NeurometPlus

UCD.- Argininemia. Hyperargininemia. Arginase deficiency.

Incidence

It is the least common of the UCD. AR inheritance. Apparently never seen in Saudi Arabia. Arginase deficiency is caused by mutations in the ARG1 gene and is inherited in an autosomal recessive manner.

Clinical Characteristics

Arginase deficiency is an inherited metabolic disease in which the body is unable to process arginine (a building block of protein). It belongs to a group of disorders known as urea cycle disorders. These occur when the body\'s process for removing ammonia is disrupted, which can cause ammonia levels in the blood to rise (hyperammonemia). In most cases, symptoms appear between the ages of one and three years. Most people with arginase deficiency appear to be healthy at birth and have normal development during early childhood. The first features of arginase deficiency often appear between the ages of one and three years. In some cases, symptoms may begin earlier or later. Symptoms may include feeding problems, vomiting, poor growth, seizures, and stiff muscles with increased reflexes (spasticity). People with arginase deficiency may also have developmental delay, loss of developmental milestones, and intellectual disability, stiff muscles and increased reflexes (spasticity). Signs and symptoms may include: Poor growth (present in all the people who have arginase deficiency), also developmental delay, loss of previously acquired developmental milestones, intellectual disability, seizures, small head size (microcephaly), problems with balance and coordination.
Occasionally, people with arginase deficiency have episodes of severe hyperammonemia.
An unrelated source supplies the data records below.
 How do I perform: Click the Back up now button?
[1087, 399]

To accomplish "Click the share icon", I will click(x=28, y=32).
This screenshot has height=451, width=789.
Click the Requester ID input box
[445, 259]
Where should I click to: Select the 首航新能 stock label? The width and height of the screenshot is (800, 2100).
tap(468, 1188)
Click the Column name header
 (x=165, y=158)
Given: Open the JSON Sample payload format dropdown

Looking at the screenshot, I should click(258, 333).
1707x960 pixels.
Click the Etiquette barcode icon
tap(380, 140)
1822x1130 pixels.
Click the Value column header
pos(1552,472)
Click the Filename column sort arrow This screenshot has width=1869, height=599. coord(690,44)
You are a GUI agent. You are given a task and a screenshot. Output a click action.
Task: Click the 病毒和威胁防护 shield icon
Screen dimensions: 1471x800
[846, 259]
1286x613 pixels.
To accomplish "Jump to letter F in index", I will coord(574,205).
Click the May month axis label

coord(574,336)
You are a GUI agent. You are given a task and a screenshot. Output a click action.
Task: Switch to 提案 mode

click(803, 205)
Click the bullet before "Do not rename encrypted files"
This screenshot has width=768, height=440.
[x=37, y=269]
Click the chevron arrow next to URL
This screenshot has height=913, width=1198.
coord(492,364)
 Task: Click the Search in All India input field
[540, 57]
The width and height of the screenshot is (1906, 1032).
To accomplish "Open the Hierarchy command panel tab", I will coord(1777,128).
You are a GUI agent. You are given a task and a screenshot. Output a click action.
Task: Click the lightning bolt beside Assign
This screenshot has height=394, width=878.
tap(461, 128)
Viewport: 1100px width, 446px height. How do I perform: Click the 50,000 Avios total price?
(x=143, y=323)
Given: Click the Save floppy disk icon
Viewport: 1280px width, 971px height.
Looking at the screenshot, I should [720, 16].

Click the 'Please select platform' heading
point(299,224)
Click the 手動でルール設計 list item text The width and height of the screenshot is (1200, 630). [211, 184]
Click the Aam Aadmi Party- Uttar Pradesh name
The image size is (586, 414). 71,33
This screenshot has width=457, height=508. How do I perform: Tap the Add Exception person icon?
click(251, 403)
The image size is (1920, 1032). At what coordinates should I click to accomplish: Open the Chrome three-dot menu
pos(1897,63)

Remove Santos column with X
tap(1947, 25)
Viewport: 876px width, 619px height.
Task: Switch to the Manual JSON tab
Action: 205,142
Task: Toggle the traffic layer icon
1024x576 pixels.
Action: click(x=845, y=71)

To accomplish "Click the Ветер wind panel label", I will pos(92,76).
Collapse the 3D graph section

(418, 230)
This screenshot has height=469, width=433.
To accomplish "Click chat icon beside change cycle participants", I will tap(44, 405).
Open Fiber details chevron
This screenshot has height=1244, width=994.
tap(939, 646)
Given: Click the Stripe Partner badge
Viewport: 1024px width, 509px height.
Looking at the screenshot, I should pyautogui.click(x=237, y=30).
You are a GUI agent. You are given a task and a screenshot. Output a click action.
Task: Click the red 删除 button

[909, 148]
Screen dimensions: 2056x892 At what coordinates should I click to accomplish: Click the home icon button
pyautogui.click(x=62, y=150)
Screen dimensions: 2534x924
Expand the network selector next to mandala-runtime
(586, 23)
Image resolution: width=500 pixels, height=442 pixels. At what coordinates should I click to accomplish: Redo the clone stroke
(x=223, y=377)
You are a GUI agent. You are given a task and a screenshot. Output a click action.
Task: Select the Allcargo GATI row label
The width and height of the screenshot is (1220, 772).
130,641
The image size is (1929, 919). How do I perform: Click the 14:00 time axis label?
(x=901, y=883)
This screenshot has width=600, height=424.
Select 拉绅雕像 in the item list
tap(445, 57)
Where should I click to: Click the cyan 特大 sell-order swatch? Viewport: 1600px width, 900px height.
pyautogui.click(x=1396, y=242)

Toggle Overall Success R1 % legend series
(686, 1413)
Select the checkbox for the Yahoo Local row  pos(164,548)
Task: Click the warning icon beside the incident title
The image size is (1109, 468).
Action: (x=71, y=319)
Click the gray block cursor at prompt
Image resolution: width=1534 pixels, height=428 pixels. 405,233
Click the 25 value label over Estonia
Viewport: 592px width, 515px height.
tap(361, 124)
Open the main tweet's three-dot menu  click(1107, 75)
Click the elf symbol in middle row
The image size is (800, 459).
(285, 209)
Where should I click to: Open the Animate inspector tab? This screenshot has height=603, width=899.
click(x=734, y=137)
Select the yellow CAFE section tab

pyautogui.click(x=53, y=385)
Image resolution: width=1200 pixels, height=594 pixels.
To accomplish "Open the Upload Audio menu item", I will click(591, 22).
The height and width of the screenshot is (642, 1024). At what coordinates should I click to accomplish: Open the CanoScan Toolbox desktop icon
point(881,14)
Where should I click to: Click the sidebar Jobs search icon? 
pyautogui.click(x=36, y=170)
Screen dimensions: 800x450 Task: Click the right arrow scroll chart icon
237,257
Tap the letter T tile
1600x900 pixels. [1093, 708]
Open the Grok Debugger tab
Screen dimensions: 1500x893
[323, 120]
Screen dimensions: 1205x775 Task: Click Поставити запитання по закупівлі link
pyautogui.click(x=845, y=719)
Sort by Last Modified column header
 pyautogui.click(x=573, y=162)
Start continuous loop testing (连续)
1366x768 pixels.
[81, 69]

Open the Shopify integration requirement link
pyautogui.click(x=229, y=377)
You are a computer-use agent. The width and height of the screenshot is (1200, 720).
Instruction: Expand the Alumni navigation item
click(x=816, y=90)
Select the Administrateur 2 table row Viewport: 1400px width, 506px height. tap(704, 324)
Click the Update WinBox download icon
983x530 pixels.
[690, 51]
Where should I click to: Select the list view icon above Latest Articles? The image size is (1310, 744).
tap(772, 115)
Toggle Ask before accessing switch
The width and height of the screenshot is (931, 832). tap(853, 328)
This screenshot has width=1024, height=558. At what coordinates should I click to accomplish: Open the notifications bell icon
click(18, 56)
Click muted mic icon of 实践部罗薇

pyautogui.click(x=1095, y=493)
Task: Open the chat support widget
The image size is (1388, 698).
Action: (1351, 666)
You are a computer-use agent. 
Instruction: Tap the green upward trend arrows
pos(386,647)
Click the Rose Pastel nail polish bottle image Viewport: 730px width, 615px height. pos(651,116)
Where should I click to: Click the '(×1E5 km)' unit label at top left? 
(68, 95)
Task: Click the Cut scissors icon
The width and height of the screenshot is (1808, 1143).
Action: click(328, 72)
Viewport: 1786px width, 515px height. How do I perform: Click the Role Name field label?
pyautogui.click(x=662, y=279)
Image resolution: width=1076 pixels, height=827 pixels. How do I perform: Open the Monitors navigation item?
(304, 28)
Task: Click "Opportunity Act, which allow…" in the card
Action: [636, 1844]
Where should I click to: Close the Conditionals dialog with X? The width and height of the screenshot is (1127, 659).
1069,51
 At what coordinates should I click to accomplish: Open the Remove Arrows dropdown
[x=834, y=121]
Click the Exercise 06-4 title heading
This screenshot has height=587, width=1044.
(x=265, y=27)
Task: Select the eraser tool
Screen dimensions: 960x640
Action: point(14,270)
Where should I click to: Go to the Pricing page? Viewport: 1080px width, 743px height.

Although rare, these episodes are more likely to occur following a high-protein meal or during periods of stress caused by illness or fasting. Hyperammonemia can cause irritability, lethargy, refusal to eat, breathing difficulty, movement disorders, vomiting and, in severe cases, coma.
This condition is characterized by early progressive spastic tetraplegia, worse in lower extremities, associated with loss of mental skills. Behaves as a CP case. Seizures, ataxia and athetosis can be additional signs. Symptoms of chronic hyperammonemia. Rarely acute crisis of metabolic decompensation are noted. There may be irritablity and inconsolable crying. If arginase deficiency is undiagnosed or if the person with the disorder is unable to follow the strict low-protein diet, severe intellectual disability and muscle stiffness may develop, as well as loss of the ability to walk and loss of bladder and bowel control.
Treatment is focused on lowering arginine levels and preventing hyperammonemia. People with arginase deficiency are generally placed on a very low-protein diet with the help of a registered metabolic dietitian. They may be prescribed certain medications called nitrogen-scavenging drugs.

Precipitants

none. Protein ingestion make symptoms worse.

Provocation Tests

no

Diagnostic Procedures

EB liver & red cells. Also F and WBC. A diagnosis of arginase deficiency is often suspected based on the person\'s signs and symptoms. Special blood tests to measure levels of arginine and ammonia may then be ordered. A diagnosis of arginase deficiency is confirmed when genetic testing identifies a disease-causing mutation in each copy of the ARG1 gene or a blood test demonstrates reduced arginase enzyme activity in the red blood cells.